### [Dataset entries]
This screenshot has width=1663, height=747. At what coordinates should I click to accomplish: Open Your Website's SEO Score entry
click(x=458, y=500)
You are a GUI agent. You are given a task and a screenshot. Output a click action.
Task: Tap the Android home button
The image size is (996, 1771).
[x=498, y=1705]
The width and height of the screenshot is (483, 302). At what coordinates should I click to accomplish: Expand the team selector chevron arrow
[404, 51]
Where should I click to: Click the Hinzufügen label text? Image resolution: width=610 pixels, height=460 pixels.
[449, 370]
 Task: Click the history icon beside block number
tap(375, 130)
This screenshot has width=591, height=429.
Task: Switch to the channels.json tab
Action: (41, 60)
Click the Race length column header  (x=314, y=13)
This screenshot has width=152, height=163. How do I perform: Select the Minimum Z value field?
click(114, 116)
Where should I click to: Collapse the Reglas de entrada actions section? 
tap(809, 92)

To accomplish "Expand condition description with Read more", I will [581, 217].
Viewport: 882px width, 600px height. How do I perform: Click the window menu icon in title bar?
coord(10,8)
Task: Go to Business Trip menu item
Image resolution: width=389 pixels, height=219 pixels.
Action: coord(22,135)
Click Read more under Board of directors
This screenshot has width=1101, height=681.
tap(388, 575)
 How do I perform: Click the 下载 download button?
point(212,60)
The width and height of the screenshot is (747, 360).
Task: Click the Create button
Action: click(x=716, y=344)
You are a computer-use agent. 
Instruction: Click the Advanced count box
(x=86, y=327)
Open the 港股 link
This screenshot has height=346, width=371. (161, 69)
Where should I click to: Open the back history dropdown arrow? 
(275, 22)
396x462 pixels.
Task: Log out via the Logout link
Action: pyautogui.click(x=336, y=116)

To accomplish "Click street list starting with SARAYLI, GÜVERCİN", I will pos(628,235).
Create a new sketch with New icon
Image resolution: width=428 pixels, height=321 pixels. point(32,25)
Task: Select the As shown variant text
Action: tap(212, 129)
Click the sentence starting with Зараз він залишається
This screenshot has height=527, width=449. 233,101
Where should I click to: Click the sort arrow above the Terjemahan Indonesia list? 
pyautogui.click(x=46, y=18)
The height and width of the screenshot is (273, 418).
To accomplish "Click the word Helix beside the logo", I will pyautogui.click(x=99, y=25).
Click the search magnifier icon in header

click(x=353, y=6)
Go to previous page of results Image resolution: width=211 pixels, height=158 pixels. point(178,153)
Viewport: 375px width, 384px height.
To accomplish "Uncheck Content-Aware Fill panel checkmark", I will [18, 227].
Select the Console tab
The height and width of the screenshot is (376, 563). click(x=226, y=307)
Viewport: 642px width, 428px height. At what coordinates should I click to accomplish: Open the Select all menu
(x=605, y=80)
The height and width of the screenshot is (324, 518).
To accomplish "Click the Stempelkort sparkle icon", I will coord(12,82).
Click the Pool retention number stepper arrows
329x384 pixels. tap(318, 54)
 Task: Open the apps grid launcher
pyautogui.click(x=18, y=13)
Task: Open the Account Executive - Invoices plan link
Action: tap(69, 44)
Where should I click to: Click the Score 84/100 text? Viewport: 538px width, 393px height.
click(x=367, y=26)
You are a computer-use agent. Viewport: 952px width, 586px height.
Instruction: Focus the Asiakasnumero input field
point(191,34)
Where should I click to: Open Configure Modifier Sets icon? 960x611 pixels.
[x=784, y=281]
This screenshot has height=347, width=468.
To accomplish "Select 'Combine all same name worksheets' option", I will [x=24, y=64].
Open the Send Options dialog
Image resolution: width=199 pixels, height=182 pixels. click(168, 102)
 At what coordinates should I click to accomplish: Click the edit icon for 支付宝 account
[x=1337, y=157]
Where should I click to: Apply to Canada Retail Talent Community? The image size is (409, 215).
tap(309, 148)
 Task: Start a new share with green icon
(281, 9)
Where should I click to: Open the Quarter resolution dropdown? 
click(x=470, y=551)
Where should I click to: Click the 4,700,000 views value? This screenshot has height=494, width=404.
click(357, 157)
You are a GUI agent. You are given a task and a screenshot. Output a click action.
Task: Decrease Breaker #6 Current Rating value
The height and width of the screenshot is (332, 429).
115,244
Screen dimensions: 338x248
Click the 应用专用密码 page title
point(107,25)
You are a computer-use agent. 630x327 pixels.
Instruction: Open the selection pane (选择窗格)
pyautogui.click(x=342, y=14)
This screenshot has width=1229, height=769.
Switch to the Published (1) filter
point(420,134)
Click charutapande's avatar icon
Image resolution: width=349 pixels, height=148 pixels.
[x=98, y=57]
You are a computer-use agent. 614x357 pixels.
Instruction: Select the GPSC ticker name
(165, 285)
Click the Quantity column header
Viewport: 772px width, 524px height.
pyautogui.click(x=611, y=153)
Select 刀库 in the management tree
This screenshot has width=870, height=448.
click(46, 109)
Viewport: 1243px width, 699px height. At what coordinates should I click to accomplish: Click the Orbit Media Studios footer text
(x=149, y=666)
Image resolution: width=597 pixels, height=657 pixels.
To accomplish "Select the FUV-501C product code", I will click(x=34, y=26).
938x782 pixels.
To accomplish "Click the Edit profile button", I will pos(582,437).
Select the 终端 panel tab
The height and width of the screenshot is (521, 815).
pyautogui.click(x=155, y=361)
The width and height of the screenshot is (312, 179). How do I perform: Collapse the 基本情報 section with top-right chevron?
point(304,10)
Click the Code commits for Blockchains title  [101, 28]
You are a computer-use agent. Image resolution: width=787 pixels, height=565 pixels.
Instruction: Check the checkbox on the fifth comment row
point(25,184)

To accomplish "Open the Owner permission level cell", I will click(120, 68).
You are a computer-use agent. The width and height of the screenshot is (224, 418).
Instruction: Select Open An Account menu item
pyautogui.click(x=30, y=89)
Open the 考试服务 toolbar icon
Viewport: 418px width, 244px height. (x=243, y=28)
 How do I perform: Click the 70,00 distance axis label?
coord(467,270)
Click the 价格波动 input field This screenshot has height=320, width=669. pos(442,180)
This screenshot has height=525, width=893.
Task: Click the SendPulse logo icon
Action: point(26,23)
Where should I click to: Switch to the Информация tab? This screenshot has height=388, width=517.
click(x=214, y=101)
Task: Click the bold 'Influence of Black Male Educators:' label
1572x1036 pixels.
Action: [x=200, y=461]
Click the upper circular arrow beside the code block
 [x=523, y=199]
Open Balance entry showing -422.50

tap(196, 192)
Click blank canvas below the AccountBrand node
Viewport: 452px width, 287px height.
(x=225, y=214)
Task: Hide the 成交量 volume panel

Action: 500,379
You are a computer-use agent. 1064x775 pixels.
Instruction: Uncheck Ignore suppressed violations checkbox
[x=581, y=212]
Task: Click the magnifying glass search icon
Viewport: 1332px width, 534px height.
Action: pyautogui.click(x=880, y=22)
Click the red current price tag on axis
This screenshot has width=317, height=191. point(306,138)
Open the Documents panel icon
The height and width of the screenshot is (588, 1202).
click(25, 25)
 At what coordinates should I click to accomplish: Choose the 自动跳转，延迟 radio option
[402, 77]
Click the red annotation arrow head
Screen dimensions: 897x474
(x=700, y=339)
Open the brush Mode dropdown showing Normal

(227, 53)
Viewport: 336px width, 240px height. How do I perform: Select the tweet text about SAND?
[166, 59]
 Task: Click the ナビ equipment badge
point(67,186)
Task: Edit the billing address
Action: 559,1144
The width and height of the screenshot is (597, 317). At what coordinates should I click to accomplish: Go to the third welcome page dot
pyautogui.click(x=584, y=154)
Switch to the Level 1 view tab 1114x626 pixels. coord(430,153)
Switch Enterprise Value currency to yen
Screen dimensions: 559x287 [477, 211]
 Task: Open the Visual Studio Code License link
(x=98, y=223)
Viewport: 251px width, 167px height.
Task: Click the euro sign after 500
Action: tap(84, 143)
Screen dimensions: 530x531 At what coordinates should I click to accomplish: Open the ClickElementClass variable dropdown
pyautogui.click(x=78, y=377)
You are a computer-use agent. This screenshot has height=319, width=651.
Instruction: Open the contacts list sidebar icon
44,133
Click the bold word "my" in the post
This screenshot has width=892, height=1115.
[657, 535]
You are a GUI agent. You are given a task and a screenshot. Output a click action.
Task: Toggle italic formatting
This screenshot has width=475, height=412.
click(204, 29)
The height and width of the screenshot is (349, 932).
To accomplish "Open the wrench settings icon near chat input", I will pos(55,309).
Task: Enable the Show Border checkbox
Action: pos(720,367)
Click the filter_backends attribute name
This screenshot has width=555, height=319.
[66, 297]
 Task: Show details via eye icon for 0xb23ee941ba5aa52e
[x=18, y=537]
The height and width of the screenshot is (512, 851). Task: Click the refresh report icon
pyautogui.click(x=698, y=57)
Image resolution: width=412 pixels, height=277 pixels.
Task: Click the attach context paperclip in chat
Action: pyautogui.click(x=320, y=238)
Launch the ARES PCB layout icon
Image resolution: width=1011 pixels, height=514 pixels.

### [ASSIGNED TASK]
Please find every line in the records above that holds the word "more" and copy it.

### [OUTPUT BELOW]
To accomplish "Expand condition description with Read more", I will [581, 217].
Click Read more under Board of directors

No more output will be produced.